Alfred approaches the wooden door frame that leads to the Batcave. It looks like somebody has broken the door. As he enters the cave, some scattered wood pieces crunch beneath his feet. There is a big hole in the ground in front of him. Alfred realizes that it’s one of the many traps Batman has planted in and around the cave over the years. Batman’s paranoid impulse to plan contingencies always disturbed Alfred. But Alfred understands the root of this impulse: that dark night, the one night he was caught unprepared. Despite that understanding, there are times when the butler cannot help complaining.
“Never again,” Bruce has said to Alfred, so many times. “Never again will I be caught helpless, off-guard.” In those moments, Alfred simply nods. But he never stops fearing the day Bruce’s impulses take him too far.
Alfred sees a man lying unconscious on the floor. He recognizes the man to be John Watson. Batman’s daunting figure looms over him.
“What have you done, Batman?” Alfred asks. His hands begin to tremor.
“Don’t worry. He’s not dead. What are you doing here?” Batman walks toward the weapon’s cabinet. There is a scary calm in his voice.
“He said—” Alfred hesitates. “We thought you were in danger. So, we rushed back from London as soon—”
“I thought you were having a vacation, Al. Meeting some old friend in Florida you said.” Batman speaks as he puts the lasso of truth back in the cabinet. “Booked yourself a suite at Ponce de Leon, did you not?”
“An elaborate lie.” Batman takes off his cowl and throws it at the floor. “Why, Alfred?”
“This case is taking a toll on you. You wouldn’t even talk about what happened to Miss Kyle. You were never one to accept help. You’d have stopped me if you knew I was going to consult Mr. Holmes. I’m sorry, Bruce.”
“Don’t call me that. It’s Batman. Bruce Wayne is just a frightened child screaming in an alley behind Monarch Theatre. He never really existed beyond that,” says Batman.
“That’s not true,” says Alfred. But he doesn’t know if he truly believes that. “If that’s true, then what am I doing here?” His hands still tremor.
“I don’t know, Alfred.”
“I don’t serve Batman.
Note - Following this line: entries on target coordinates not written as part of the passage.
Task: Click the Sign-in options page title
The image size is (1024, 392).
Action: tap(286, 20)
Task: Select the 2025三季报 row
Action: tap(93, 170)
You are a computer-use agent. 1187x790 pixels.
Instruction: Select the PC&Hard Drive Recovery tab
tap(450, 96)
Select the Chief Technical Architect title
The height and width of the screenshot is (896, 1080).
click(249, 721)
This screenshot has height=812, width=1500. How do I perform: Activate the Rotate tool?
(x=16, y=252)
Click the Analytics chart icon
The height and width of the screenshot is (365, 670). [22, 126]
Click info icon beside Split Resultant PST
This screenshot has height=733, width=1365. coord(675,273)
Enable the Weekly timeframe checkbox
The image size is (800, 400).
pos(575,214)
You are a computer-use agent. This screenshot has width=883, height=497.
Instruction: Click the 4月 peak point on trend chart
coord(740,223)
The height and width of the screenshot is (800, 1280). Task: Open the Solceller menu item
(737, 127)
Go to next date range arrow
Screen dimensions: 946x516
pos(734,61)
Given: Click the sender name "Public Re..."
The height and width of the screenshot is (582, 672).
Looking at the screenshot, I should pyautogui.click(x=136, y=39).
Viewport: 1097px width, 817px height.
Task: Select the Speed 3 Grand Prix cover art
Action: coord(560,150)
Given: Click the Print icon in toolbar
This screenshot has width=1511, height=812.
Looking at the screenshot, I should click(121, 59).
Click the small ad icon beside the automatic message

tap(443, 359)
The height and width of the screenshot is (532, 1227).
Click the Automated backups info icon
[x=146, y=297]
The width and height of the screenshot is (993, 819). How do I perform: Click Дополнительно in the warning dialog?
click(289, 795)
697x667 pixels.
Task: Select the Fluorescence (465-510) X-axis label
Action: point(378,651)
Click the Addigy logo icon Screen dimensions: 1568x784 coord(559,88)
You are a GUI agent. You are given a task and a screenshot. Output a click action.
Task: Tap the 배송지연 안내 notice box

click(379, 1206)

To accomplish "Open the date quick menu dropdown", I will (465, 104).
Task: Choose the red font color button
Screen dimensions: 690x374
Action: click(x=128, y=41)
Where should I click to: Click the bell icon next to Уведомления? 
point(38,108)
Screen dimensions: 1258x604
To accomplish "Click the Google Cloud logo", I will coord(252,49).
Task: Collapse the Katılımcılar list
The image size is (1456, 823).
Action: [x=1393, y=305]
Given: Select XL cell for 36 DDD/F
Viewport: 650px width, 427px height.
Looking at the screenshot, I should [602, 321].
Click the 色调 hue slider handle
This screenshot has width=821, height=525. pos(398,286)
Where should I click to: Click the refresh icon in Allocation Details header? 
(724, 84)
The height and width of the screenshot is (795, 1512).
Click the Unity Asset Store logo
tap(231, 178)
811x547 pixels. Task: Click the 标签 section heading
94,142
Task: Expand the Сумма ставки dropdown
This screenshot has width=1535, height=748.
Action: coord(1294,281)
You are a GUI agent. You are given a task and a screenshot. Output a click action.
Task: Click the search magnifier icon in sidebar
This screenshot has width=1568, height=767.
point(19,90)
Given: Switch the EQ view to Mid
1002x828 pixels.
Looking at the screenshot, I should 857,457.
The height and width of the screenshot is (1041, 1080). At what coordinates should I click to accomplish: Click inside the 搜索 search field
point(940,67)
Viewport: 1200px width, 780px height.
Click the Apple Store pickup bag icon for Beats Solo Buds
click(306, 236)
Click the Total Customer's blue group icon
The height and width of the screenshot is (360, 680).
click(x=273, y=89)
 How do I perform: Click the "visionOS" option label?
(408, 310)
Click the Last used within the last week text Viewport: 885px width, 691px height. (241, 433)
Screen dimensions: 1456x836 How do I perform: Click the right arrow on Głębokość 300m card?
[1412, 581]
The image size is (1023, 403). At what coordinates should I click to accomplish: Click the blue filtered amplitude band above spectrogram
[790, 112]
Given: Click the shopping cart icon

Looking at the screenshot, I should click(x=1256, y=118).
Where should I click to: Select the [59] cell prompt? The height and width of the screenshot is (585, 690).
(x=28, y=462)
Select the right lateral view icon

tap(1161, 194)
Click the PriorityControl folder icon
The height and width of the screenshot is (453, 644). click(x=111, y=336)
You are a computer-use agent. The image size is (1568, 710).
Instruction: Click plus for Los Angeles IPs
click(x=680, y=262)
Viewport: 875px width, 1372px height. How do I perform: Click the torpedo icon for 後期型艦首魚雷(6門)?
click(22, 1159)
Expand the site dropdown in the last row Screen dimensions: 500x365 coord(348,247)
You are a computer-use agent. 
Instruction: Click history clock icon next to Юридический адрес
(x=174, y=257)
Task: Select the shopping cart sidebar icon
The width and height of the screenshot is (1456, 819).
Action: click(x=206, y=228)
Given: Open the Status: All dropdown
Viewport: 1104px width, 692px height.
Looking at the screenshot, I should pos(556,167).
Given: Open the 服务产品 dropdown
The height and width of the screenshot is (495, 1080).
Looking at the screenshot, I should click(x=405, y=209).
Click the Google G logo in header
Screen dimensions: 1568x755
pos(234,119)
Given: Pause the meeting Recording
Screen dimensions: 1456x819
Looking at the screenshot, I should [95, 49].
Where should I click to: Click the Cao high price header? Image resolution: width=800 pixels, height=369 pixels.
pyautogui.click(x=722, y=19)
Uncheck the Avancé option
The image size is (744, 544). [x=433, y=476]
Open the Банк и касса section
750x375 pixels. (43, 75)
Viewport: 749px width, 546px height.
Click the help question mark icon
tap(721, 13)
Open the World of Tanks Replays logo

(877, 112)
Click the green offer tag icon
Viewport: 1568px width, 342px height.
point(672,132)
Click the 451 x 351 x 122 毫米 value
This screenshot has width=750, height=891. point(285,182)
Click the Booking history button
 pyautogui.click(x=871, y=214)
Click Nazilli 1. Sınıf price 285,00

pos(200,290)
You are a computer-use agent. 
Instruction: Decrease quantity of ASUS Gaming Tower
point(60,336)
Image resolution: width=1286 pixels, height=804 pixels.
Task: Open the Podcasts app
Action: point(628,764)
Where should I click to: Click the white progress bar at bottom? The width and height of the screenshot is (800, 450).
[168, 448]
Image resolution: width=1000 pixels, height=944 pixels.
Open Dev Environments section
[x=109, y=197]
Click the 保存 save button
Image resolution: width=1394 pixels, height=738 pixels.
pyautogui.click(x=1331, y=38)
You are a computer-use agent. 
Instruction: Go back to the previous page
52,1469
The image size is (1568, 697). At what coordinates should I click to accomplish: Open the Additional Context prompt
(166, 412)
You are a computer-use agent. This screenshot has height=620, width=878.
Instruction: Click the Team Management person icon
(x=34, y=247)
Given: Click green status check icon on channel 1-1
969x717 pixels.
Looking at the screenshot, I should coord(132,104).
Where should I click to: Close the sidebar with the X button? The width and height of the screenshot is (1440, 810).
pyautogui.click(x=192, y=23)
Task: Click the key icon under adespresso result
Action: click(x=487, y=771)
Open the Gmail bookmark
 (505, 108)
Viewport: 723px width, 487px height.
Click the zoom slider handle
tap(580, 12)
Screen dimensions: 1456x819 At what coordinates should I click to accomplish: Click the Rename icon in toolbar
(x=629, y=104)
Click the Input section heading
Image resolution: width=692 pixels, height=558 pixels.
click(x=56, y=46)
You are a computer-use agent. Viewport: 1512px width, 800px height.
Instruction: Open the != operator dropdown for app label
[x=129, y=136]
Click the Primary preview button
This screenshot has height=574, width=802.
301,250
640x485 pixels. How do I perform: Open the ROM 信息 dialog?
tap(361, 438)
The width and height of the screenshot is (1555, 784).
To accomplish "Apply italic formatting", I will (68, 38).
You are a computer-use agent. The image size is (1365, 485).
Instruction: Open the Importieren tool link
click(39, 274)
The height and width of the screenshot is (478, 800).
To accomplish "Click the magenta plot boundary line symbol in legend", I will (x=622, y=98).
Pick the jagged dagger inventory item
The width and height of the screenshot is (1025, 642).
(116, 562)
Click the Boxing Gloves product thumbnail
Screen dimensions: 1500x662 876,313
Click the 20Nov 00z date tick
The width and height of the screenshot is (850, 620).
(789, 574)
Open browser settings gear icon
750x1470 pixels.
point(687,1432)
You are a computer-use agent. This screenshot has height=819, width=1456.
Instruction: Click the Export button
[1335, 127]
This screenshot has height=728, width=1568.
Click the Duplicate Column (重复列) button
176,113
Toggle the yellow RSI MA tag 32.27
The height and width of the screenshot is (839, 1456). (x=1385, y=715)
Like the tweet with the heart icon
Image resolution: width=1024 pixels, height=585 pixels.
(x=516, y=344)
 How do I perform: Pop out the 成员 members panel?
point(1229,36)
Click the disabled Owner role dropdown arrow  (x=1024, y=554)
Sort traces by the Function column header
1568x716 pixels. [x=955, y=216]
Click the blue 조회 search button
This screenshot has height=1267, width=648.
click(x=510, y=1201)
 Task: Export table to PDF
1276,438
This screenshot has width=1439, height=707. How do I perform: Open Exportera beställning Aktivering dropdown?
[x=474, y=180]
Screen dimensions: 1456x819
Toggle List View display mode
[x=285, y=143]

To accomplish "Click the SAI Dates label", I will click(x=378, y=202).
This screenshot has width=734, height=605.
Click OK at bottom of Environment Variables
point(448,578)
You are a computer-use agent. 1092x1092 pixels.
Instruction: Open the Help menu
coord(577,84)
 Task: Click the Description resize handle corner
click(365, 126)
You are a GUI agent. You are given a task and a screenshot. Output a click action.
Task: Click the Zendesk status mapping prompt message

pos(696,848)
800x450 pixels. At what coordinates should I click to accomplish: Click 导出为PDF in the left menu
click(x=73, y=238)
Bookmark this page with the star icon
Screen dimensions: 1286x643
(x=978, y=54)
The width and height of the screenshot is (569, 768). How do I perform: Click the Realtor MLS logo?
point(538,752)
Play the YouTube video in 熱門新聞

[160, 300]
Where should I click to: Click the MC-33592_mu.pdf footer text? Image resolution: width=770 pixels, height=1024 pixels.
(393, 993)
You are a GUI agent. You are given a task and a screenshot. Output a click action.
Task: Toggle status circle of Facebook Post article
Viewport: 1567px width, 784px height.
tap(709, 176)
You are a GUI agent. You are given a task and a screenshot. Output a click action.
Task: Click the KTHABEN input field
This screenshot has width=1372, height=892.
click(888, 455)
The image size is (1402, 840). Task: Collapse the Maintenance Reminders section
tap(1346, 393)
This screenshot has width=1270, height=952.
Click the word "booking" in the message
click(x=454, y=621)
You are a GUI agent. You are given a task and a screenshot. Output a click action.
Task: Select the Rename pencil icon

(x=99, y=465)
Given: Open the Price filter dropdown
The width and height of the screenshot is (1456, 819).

No, sir,” says Alfred. “You indeed were a frightened little boy. Every night since your parents died, I feared for you! I held you in my arms as you cried every night. I feared for you when you wouldn’t speak to anyone for weeks. There were days, sir, when I feared you’d attempt to take your own life!” His voice breaks as he begins to cry. “I don’t know how you survived, sir. But I’m proud of the man you became, the man who overcame fear. I serve the man I raised. And the man I raised wouldn’t do that to a good man.” Alfred points to Watson who’s still knocked out on the floor. “I did not raise Batman.”
“Maybe you did,” says Batman. He’s staring blankly at the floor.
“Then I am ashamed of myself. I will be no longer a part of this cursed crusade,” says Alfred. “I shall tend to Mr. Watson’s wounds and then I’ll leave.”
“Fine. Have it your way.” Batman checks on the Batwave station.